Colleges should retrain older workers, says CITB

The UK’s further education system should retrain older workers to help tackle the skills crisis in the construction sector, according to the Construction Industry Training Board (CITB).

CITB chief executive Tim Balcon called for a greater focus on developing skills “for all ages and all people” in the further education sector – rather than focusing on traditional subjects for younger learners.

“We need an age-friendly skills system [as] it’s [currently] very much focused at the young people coming out of schools and universities,” he told members of the Commons’ Business, Energy and Industrial Strategy (BEIS) Committee on Tuesday (21 February).

Further education colleges are part of the answer but have their “hands tied behind their back” because of the way they are funded, he said.

“Further education tends to work more on an educational basis and it’s mainly focused on younger people – it’s about correcting some of the things the education system didn’t give them, such as English and maths,” he said.

“But employers want the skills – they want people who can go on site and do a job, and that needs to be strengthened.”

Skills training should also be easier to navigate and more accessible to older workers looking to move into a different industry, he added.

“Sometimes engaging with the skills system becomes impenetrable for people that have been out of the education and training system for a long time,” Balcon said.

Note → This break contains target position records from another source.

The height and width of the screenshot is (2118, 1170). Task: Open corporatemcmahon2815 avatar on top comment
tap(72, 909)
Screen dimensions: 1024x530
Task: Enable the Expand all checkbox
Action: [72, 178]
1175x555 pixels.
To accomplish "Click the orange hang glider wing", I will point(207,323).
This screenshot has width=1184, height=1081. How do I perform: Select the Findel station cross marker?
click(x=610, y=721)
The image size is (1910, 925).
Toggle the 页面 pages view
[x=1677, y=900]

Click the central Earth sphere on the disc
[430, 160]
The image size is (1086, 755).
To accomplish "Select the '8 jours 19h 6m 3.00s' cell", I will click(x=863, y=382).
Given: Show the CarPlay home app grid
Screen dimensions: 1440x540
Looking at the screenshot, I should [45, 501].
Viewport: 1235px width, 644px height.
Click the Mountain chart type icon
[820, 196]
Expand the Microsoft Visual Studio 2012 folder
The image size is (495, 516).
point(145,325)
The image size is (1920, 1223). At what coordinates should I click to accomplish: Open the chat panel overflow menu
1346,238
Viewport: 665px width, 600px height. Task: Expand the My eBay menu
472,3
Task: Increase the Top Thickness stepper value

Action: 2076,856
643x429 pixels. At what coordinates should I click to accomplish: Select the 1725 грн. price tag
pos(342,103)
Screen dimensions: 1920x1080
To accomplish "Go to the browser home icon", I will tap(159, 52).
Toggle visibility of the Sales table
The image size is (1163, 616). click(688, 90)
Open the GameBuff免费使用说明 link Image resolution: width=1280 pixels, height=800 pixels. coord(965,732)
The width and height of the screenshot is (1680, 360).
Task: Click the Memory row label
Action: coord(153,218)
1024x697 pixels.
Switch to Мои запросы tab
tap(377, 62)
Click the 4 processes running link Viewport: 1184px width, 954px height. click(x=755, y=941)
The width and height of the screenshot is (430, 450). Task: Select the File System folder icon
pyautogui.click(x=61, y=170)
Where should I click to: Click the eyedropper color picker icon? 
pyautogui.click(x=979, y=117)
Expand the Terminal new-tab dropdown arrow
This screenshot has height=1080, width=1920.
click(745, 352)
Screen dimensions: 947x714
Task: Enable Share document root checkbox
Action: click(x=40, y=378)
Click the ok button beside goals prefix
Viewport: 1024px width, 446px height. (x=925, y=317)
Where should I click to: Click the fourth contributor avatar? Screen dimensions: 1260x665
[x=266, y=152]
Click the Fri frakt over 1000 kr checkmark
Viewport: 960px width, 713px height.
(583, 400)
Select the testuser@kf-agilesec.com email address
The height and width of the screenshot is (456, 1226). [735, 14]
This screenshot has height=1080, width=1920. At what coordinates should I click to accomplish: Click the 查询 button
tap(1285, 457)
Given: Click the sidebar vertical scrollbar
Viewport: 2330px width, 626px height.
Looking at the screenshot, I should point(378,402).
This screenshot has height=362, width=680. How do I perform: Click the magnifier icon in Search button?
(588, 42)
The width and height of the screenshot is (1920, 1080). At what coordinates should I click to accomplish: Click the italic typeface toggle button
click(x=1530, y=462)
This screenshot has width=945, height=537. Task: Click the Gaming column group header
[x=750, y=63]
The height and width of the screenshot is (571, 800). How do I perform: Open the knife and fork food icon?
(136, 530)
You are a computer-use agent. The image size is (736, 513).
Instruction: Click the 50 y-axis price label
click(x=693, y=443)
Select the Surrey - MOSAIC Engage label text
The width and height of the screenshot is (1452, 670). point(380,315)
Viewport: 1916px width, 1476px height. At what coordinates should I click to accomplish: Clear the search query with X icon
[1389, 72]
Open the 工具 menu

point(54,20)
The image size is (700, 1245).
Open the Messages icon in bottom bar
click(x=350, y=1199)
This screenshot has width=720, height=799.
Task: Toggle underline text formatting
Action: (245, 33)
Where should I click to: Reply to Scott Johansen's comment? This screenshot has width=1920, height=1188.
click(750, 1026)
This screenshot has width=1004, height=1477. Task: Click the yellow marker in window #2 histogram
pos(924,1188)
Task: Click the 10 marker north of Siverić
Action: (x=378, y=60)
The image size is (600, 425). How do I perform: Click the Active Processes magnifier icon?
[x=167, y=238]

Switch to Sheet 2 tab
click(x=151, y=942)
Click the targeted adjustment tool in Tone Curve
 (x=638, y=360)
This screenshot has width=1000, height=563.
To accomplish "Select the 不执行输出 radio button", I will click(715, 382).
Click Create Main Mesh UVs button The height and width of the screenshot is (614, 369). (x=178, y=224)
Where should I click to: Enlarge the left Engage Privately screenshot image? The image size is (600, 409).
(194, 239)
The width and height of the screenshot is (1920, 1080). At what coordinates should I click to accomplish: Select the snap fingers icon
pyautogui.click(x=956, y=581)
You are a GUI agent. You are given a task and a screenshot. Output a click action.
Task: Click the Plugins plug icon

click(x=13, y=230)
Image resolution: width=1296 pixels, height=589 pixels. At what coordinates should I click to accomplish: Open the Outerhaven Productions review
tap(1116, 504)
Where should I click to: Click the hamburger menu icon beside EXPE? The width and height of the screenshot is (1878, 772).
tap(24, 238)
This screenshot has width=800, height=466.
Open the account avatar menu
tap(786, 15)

The CITB has dedicated resources to addressing these issues in the construction sector, he added, but the key is helping training centres connect potential workers with  employers.

“People don’t want training, they want a job – training is a means to an end,” said Balcon. “It’s about making that supply chain between people and a job a little bit shorter and closer together.”

The BEIS select committee, which interviewed Balcon as part of its inquiry into the post-pandemic UK labour market, heard that the construction industry needs 250,000 skilled people to enter it every year.

On top of the usual cycle of those entering and leaving the construction sector, the industry has lost 120,000 people since the pandemic, Balcon said.

“The industry is looking for skilled people and I don’t think it’s particularly concerned where those skills come from as long as they have the skills for the industry.”

Although some of the more visible parts of the industry are physically demanding, there are a “huge variety” of roles within the sector that would be appropriate for a wide range of workers, including over-50s, he said.

“We tend to think of construction as the hard hat and the boots we see on site but actually there are loads of opportunities… in a wide range of activities.”

Balcon said it should be easier for experienced workers to move into mentoring roles that would allow younger people to benefit from their expertise.

“That transition for people who do have a very physically demanding role into other areas of construction to provide that mentoring and pass on that experience is a really important part of this conundrum.”

Greater flexibility could also help to retain older people considering early retirement, he added, citing the current discussion over the merits of a four-day working week.

“It’s utilising the capabilities of people with that experience to better support the younger people coming through.”